La biopsia no es de rutina, pero puede realizarse durante la ureteroscopia en caso de lesiones sospechosas, con una precisión diagnóstica del 95% para el carcinoma urotelial.

Manejo y tratamiento

Manejo agudo

La estabilización de emergencia incluye acceso intravenoso, monitorización cardíaca y oximetría de pulso. Para pacientes con sospecha de sepsis (p. ej., pielonefritis con fiebre e hipotensión), la Campaña Sobreviviendo a la Sepsis (2021) recomienda:

• Cristaloide intravenoso (30 ml/kg de lactato de Ringer o solución salina normal) en 3 horas
• Hemocultivos antes de los antibióticos.
• Vasopresores (norepinefrina) si hay hipotensión después de beber líquidos (PAM objetivo ≥65 mmHg)
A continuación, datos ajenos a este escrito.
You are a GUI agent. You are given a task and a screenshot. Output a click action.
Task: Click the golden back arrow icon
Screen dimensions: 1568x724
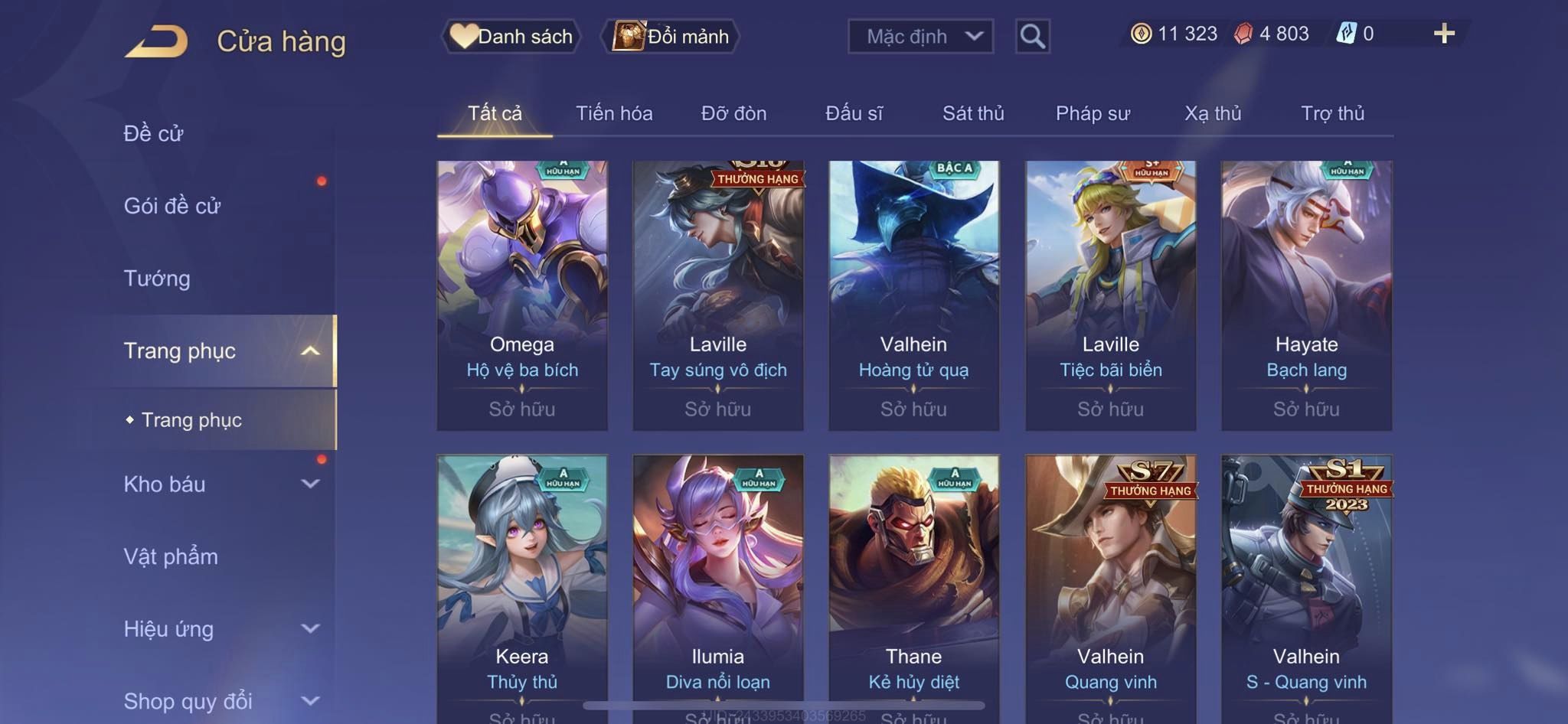156,41
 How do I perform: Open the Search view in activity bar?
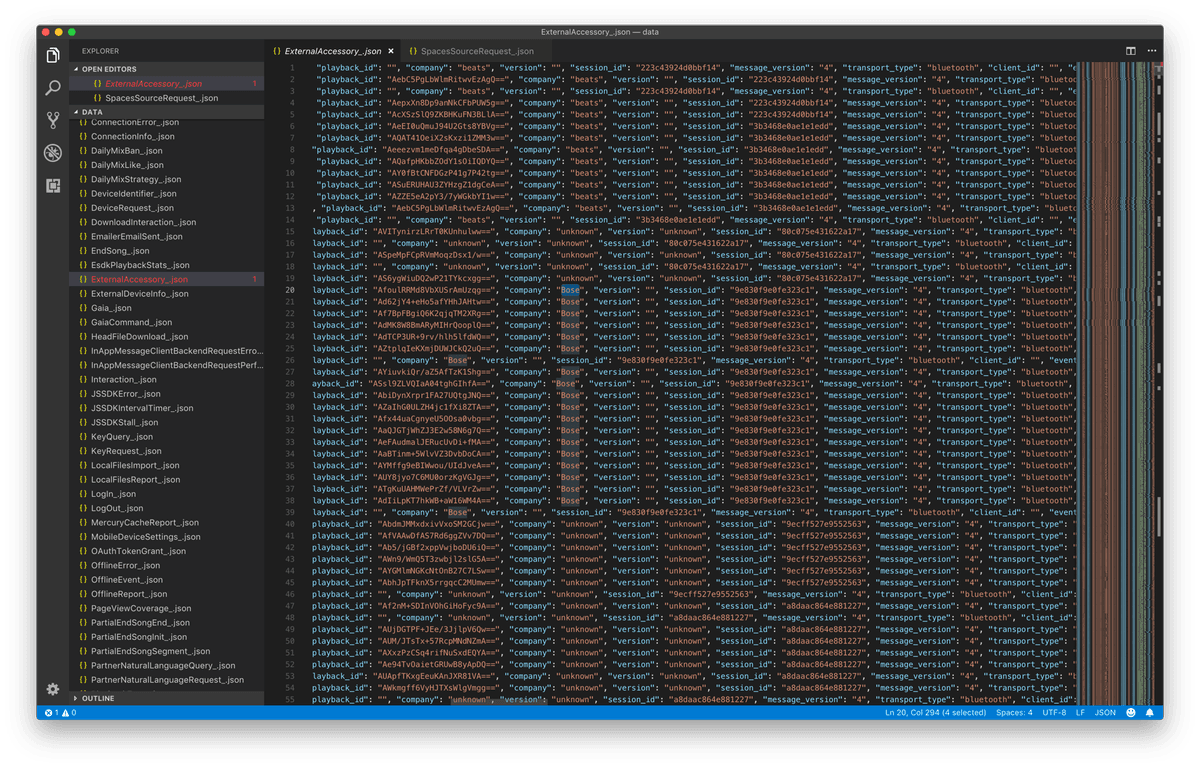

Para la pielonefritis obstructiva, se requiere descompresión inmediata mediante un stent ureteral o nefrostomía percutánea. El retraso >48 horas aumenta la mortalidad al 12,4%.

El control del dolor es esencial. La primera línea es ketorolaco intravenoso 30 mg (máximo 7 días) o 15 mg en ancianos o con ERC. Las alternativas incluyen morfina 0,1 mg/kg.